The purchase was made possible through income from the sale of commercial licenses to the WEKA software, a suite of Java-based software tools for machine learning and data mining that the machine learning group at the University has been developing for more than 20 years.

“Being able to use the funds from WEKA, which has proved so successful, is a real win for us. WEKA software has been bought by several large international IT companies. It shows the success and depth of expertise we have here and has enabled us to reinvest back into our group,” says Professor Bifet.

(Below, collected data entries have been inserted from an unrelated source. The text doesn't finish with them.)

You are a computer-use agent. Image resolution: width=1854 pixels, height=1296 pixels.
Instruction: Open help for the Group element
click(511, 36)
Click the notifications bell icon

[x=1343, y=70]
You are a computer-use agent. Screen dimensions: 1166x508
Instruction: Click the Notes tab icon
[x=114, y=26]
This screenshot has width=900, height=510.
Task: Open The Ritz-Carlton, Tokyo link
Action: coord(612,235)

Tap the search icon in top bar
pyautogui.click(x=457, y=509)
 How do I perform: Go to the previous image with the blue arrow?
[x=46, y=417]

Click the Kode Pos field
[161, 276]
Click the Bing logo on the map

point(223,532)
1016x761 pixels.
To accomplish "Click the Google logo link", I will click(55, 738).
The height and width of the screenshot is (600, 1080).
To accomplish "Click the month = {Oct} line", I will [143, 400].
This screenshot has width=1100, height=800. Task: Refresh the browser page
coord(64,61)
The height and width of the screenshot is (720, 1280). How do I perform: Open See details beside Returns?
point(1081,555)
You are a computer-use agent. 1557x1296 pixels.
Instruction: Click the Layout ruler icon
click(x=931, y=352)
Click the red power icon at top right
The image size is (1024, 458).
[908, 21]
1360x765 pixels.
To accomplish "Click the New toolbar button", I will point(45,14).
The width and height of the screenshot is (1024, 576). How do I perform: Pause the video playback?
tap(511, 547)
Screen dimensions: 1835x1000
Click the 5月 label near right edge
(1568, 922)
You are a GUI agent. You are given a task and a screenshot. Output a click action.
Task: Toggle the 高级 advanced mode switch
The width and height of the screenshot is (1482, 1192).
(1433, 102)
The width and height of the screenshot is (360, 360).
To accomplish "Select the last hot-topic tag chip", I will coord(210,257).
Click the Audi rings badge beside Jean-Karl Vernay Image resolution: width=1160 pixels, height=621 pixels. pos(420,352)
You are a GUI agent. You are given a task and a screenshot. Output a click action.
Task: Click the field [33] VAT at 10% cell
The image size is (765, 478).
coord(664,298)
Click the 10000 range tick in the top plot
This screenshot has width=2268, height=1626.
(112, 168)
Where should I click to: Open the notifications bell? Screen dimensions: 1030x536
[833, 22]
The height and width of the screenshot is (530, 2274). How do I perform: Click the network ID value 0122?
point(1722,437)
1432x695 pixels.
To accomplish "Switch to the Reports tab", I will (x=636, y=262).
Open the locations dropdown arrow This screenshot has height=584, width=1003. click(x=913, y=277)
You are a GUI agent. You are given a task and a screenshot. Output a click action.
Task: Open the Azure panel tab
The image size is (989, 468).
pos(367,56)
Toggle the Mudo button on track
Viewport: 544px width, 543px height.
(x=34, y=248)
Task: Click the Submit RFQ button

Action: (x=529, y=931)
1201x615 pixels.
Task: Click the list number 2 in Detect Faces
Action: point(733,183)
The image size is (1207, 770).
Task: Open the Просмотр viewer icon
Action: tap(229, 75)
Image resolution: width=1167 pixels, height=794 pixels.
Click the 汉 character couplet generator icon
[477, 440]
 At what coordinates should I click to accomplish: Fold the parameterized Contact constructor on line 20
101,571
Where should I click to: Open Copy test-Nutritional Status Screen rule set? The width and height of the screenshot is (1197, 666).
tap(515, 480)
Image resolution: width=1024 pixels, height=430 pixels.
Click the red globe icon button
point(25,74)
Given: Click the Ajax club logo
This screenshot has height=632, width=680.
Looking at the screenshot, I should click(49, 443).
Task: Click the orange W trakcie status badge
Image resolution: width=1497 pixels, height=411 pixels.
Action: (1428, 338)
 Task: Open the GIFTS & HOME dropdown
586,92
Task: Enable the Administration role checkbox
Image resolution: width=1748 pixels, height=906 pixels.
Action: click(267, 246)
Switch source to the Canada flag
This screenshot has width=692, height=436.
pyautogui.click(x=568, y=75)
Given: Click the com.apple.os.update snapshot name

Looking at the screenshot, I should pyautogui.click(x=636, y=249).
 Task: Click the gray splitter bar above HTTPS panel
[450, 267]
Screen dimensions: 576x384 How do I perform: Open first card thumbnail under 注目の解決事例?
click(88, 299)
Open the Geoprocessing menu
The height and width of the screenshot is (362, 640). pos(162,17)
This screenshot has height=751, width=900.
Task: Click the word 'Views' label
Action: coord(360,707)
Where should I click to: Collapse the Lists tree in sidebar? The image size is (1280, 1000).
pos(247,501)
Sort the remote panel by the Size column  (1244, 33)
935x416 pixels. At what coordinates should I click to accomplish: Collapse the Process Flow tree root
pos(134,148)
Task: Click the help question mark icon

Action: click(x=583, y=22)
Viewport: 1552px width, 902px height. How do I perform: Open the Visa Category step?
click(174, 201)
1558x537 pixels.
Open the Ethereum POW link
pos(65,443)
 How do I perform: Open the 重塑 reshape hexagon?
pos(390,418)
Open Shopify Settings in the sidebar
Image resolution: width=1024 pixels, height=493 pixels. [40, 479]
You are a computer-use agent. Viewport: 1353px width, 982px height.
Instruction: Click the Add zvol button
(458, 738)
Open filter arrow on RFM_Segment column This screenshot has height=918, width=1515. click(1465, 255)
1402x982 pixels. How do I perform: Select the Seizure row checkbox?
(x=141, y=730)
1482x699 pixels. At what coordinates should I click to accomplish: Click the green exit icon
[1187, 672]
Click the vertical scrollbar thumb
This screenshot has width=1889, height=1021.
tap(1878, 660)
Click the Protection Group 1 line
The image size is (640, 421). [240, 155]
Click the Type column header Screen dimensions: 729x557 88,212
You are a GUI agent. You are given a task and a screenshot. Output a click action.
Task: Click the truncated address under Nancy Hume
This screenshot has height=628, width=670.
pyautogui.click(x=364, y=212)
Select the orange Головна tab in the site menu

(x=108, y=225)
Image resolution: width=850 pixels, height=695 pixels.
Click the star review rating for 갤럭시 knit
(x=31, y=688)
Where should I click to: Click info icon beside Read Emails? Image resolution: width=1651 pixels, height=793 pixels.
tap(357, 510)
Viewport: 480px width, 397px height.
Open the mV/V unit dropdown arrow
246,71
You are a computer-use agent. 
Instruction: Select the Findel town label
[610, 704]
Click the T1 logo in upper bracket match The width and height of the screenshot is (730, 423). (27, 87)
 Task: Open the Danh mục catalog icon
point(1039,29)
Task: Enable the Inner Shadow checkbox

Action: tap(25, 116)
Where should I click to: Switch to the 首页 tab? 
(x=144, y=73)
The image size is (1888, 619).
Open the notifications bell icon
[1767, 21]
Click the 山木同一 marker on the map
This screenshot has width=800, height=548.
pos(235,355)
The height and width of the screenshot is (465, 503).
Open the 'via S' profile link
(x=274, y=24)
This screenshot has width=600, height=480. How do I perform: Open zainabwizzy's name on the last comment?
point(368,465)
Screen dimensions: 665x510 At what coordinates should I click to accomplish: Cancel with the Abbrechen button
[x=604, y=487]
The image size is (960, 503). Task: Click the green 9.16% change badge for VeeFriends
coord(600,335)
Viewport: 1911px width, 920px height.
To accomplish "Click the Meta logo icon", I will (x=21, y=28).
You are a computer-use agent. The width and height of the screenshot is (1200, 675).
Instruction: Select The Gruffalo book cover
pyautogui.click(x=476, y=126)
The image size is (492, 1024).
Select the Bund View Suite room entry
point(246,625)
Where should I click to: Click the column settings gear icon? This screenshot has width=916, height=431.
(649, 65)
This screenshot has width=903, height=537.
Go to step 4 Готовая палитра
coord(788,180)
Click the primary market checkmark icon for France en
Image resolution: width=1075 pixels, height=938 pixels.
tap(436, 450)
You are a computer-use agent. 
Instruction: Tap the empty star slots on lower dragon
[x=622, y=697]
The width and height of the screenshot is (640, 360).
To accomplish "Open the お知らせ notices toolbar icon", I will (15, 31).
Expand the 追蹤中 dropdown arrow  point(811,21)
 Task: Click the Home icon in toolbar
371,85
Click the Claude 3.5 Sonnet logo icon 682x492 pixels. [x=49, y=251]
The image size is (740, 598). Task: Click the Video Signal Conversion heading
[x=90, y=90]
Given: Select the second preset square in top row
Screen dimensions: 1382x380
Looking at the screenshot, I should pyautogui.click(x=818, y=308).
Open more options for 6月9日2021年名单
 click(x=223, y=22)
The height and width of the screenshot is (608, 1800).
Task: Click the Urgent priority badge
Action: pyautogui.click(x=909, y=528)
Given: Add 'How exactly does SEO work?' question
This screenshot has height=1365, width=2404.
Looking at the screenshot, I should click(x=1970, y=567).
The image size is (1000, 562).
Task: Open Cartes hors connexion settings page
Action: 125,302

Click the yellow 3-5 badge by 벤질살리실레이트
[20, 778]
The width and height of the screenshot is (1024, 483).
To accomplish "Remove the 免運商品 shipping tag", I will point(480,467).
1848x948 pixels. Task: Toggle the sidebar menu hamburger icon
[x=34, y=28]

The system was supplied by Fujitsu and fits into one quarter of a computing rack in the University’s main server room but, behind the gold casing, is a massive computing engine. The NVIDIA A100 Tensor Core GPUs featured in the DGX A100 system are designed specifically to accelerate the unique needs of AI workloads, while NVIDIA Mellanox InfiniBand networking ensures that data is rapidly supplied to the system.

The A100 GPUs enable data scientists and developers to perform a massive number of calculations all at once, a key feature of the algorithms behind machine learning and artificial intelligence. The DGX A100 has eight A100 GPUs containing 40 GB (gigabytes) of memory each for a total of 320 GB of GPU memory. When they all work together, they can process five quadrillion basic arithmetic operations per second.

“AI is a powerful tool that enables researchers to achieve scientific breakthroughs and discoveries on areas such as climate change and biodiversity, which are critically important to New Zealand and the world,” said Sudarshan Ramachandran, country manager, NVIDIA.”